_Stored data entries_

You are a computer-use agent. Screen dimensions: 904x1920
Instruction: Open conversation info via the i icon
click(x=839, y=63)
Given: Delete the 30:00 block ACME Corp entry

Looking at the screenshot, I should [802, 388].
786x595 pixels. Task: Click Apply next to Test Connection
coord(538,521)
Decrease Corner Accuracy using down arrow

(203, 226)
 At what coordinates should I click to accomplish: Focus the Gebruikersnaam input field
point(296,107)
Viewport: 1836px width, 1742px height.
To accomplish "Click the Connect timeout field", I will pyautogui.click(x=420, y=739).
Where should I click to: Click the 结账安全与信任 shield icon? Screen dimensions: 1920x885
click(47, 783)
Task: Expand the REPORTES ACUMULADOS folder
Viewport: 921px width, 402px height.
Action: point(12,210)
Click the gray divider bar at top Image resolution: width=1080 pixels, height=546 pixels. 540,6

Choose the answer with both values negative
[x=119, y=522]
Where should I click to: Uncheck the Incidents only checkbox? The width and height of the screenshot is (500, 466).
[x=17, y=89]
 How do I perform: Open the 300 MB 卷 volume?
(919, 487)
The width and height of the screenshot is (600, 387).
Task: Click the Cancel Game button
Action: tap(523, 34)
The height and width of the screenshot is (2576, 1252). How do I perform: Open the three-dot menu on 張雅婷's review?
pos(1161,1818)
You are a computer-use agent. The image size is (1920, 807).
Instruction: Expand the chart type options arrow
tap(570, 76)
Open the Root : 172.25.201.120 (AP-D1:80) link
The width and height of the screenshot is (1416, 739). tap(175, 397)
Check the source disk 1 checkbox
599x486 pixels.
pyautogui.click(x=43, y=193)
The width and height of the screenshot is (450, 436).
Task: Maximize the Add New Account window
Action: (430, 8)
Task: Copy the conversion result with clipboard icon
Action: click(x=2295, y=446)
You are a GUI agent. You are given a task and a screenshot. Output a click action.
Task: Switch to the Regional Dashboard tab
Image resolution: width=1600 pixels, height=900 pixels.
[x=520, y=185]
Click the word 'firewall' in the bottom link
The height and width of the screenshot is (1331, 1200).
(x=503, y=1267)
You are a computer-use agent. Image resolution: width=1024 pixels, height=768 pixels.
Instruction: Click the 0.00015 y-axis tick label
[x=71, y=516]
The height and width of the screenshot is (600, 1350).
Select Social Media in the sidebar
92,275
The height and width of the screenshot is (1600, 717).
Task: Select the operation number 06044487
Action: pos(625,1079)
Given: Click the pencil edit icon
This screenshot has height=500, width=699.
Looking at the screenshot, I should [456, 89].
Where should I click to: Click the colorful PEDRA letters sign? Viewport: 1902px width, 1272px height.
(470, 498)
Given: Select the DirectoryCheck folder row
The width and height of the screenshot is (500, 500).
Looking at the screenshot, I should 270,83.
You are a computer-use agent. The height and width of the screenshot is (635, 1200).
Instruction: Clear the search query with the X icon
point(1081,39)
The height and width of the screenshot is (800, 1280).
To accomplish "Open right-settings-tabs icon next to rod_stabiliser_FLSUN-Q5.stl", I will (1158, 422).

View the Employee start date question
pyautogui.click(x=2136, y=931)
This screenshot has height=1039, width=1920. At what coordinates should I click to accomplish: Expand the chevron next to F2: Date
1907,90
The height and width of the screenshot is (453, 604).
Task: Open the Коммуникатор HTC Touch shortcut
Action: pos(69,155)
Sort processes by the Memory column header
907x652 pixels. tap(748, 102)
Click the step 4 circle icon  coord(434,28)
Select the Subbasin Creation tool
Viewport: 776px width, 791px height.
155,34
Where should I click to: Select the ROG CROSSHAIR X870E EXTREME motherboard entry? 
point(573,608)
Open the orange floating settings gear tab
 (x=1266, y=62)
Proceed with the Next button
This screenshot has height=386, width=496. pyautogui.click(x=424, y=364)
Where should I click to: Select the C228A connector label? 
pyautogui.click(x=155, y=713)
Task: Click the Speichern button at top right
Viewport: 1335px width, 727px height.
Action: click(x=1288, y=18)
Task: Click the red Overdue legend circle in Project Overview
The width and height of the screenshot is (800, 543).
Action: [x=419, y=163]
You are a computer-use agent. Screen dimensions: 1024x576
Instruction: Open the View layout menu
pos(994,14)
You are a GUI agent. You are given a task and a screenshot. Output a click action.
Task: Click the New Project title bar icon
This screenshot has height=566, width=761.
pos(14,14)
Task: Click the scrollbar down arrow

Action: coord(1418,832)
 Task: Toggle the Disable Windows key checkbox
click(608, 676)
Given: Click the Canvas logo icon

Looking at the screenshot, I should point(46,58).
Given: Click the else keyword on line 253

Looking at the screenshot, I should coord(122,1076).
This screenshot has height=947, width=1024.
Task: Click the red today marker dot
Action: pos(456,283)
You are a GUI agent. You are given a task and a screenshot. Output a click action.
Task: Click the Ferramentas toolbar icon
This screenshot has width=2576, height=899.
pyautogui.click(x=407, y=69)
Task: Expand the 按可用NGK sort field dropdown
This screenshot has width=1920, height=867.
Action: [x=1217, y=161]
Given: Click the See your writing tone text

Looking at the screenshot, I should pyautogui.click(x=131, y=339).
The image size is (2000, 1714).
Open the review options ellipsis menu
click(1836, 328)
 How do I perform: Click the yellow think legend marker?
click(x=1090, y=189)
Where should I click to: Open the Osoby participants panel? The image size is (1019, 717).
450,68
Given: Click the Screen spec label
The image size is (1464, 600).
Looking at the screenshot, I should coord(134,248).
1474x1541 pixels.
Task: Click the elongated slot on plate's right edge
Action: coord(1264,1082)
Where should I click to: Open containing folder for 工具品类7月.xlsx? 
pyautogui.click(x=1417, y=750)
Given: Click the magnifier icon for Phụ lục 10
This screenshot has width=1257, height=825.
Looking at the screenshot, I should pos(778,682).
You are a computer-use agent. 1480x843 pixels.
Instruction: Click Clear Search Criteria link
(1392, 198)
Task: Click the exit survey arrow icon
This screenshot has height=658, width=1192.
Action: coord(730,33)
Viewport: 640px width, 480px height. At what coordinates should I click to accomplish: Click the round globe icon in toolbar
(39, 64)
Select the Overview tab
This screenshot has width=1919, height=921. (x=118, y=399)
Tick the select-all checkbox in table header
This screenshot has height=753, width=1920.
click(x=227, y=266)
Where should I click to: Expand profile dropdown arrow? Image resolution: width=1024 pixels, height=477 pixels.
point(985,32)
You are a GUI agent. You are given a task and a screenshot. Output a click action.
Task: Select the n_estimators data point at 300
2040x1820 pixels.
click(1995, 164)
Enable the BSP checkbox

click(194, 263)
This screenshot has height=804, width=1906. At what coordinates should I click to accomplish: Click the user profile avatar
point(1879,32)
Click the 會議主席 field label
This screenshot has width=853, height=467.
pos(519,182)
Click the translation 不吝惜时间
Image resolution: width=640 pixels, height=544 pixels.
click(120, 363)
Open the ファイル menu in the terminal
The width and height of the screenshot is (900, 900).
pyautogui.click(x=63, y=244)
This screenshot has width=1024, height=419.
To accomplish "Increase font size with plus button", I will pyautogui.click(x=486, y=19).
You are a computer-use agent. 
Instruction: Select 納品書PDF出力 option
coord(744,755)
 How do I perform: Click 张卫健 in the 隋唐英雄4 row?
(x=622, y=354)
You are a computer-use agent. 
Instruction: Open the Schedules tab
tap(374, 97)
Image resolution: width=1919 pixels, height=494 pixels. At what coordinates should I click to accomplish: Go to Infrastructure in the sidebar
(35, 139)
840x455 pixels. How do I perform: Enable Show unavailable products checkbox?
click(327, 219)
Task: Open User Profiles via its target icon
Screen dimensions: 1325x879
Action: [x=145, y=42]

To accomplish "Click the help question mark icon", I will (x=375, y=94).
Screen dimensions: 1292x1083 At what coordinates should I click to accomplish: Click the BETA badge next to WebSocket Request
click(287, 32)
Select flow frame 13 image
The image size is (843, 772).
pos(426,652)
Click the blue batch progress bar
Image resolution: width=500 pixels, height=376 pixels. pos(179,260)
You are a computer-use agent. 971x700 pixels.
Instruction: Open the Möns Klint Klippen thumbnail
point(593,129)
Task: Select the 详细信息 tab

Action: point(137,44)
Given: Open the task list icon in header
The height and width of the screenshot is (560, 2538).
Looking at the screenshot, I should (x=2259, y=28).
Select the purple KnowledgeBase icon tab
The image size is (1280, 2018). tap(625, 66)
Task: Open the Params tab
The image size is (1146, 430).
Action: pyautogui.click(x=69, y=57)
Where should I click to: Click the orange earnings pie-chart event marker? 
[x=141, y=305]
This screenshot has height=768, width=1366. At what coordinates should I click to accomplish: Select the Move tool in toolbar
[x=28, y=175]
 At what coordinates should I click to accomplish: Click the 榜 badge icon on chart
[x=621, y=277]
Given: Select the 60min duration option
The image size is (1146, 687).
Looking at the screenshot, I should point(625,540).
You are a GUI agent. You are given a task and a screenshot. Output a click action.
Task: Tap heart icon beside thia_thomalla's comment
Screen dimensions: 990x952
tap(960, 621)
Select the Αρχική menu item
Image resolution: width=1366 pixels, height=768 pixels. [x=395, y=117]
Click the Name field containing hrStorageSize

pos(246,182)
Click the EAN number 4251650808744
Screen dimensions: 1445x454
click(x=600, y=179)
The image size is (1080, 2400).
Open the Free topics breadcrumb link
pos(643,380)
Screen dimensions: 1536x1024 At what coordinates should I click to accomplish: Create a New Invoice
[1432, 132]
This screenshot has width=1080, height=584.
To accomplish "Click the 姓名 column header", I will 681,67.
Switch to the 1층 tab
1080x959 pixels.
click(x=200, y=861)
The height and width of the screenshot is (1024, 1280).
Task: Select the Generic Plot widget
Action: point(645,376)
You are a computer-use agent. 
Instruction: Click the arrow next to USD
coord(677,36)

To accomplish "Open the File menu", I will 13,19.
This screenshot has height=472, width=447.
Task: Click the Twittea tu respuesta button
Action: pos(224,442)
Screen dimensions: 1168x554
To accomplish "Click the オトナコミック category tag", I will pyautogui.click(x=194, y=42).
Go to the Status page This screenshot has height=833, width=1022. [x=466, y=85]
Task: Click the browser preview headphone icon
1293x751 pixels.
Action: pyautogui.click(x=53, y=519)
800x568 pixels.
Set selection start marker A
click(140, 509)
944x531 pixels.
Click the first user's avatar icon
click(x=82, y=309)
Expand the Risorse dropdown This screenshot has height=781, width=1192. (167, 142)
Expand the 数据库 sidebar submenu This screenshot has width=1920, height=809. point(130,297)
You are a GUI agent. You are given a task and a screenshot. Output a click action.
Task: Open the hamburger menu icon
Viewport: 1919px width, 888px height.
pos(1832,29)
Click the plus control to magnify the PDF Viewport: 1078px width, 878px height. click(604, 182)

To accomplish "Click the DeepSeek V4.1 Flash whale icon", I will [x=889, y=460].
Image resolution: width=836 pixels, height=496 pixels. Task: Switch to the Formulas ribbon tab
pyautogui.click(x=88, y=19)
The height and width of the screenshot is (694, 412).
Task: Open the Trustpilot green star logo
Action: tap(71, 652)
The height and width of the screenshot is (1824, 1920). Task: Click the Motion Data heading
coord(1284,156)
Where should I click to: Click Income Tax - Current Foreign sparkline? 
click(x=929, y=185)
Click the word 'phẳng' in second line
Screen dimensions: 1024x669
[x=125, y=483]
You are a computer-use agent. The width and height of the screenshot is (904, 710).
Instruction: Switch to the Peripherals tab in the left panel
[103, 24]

_PROMPT_
Out of the entries above, write out only the lines between the line holding "Given: Click the pencil edit icon" and the line holding "Given: Select the DirectoryCheck folder row", inclusive, each exactly as given.

_TASK ANSWER_
Given: Click the pencil edit icon
This screenshot has height=500, width=699.
Looking at the screenshot, I should [456, 89].
Where should I click to: Click the colorful PEDRA letters sign? Viewport: 1902px width, 1272px height.
(470, 498)
Given: Select the DirectoryCheck folder row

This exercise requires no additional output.